In the lead up to the first test against South Africa in 2003, one McMaster was traveling to, he died suddenly of a heart attack. Following his death McMaster was recalled fondly by a host of friends, colleagues, and former teammates. Wallaby Bob was a popular man and received many tributes with passing. Queensland Harness Racing Club and the Queensland Cancer Fund held a memorial night for ‘Wallaby Bob’ at the his hotel to honour ‘one of the Gold Coast’s most colourful legends’ The main harness event at the Gold Coast Cup was named the Wallaby Bob McMaster Memorial Race in honour of Bob . On Friday, 18 July, at a dinner to honour former Terrace Wallaby players, a special commemorative combined Terrace Firsts and current Wallaby Football jersey was signed by those in attendance and raffled the next day. The jersey was won by Patrick Casey who, in a touching tribute, placed it on McMaster’s coffin the morning of his funeral.

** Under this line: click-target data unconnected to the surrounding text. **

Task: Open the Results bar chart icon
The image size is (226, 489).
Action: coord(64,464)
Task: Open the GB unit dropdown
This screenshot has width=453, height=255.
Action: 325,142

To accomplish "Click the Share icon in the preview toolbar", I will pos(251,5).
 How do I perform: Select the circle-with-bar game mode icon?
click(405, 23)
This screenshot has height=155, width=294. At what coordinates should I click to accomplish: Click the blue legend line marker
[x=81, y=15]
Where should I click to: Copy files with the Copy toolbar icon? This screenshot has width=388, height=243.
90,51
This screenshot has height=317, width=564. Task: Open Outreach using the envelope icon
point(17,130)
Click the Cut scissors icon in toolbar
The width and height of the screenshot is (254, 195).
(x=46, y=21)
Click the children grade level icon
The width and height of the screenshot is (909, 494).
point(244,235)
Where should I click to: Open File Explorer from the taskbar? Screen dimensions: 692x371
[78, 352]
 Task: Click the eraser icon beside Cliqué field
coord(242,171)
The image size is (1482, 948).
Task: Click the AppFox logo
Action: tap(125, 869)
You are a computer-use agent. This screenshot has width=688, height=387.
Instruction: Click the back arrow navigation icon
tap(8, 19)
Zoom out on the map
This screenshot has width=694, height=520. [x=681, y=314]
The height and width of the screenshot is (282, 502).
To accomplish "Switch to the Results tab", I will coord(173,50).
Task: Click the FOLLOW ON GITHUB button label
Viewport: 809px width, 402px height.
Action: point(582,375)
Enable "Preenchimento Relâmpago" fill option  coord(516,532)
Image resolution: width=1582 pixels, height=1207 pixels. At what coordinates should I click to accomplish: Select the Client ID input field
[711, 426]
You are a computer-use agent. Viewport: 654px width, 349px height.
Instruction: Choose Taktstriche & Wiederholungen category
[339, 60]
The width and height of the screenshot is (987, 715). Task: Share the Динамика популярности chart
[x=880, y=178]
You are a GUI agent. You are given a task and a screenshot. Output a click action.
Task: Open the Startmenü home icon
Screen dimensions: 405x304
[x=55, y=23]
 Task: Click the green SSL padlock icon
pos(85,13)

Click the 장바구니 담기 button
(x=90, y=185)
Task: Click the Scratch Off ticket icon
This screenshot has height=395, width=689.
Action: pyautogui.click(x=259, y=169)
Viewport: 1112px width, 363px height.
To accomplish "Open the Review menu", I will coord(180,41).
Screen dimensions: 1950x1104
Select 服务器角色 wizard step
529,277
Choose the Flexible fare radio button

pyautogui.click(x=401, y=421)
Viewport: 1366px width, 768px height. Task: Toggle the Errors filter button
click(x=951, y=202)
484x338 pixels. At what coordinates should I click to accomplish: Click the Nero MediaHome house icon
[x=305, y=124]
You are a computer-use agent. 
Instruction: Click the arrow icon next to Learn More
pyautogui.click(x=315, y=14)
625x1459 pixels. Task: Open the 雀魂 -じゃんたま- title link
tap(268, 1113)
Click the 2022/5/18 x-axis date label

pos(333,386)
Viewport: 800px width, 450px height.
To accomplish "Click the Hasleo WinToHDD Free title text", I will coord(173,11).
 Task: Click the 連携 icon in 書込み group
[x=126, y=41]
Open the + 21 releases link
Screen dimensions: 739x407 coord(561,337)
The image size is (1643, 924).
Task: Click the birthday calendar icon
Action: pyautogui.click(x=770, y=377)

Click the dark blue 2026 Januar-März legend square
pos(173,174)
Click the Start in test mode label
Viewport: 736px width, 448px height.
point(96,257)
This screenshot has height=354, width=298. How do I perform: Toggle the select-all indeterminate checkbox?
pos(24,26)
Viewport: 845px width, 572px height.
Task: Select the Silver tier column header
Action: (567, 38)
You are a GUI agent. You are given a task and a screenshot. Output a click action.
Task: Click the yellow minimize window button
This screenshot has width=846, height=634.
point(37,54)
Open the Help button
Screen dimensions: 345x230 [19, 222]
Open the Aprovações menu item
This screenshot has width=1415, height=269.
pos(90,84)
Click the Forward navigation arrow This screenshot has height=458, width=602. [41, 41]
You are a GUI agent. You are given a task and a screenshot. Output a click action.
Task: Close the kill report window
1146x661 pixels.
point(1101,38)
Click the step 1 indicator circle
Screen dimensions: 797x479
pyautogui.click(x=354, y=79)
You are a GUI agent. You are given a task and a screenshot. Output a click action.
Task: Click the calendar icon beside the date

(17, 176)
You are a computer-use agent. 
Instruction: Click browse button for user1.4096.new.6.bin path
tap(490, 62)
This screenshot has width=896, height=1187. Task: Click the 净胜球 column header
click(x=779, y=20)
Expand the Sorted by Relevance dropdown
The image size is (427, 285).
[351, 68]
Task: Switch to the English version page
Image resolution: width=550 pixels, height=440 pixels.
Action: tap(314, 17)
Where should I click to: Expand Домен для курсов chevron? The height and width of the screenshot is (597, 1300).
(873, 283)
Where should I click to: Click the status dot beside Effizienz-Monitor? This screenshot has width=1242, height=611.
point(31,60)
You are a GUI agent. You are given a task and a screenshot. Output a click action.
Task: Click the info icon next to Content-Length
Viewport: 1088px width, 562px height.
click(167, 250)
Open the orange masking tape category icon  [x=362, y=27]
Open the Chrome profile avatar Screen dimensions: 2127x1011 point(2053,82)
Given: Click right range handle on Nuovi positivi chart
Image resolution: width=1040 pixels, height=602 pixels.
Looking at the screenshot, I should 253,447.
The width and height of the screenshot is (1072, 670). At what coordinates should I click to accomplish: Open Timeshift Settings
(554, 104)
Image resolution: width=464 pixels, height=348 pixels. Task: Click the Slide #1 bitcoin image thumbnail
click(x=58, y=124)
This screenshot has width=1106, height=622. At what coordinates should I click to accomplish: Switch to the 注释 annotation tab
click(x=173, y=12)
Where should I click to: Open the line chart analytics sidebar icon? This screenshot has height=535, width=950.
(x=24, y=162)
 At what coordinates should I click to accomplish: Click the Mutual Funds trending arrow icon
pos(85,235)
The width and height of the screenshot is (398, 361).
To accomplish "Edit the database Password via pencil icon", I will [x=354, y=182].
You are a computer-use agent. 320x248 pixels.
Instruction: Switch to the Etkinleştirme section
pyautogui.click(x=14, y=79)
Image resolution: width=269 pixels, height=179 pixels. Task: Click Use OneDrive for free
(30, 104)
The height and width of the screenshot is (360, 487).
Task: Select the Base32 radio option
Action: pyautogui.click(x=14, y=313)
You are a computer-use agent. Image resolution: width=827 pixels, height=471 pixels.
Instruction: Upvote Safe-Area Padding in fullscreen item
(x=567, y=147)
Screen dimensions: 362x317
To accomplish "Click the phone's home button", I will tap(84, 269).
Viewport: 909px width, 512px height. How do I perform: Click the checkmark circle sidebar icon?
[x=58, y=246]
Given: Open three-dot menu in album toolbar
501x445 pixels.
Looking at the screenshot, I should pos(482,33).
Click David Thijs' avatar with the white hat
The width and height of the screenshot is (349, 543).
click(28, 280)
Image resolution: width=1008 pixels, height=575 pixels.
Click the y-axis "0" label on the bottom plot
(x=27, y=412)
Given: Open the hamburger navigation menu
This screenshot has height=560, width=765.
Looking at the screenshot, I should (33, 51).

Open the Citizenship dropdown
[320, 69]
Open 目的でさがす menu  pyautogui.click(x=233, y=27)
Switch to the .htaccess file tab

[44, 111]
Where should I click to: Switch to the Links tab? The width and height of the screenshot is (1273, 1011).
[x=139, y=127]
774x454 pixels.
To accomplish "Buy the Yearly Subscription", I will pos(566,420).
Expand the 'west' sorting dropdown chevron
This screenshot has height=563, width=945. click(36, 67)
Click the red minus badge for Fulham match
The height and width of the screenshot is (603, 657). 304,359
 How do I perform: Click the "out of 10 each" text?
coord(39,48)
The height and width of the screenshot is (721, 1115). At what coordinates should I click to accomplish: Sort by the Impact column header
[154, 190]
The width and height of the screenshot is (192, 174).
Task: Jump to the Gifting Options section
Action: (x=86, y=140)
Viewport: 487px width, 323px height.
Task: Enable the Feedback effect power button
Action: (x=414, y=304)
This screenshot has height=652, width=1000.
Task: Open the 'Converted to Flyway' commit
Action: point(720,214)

‘Wallaby Bob’ McMaster’s post rugby career was just as colourful and entertaining as his rugby days. A legend both on and off the field, Bob rarely had a bad game and was admired by his team mates. His post rugby career saw become only a successful business man but a respected member of the Mugdeeraba community. He was survived by two sons, who both inherited their father’s comic sensibilities and became entertainers and comedians.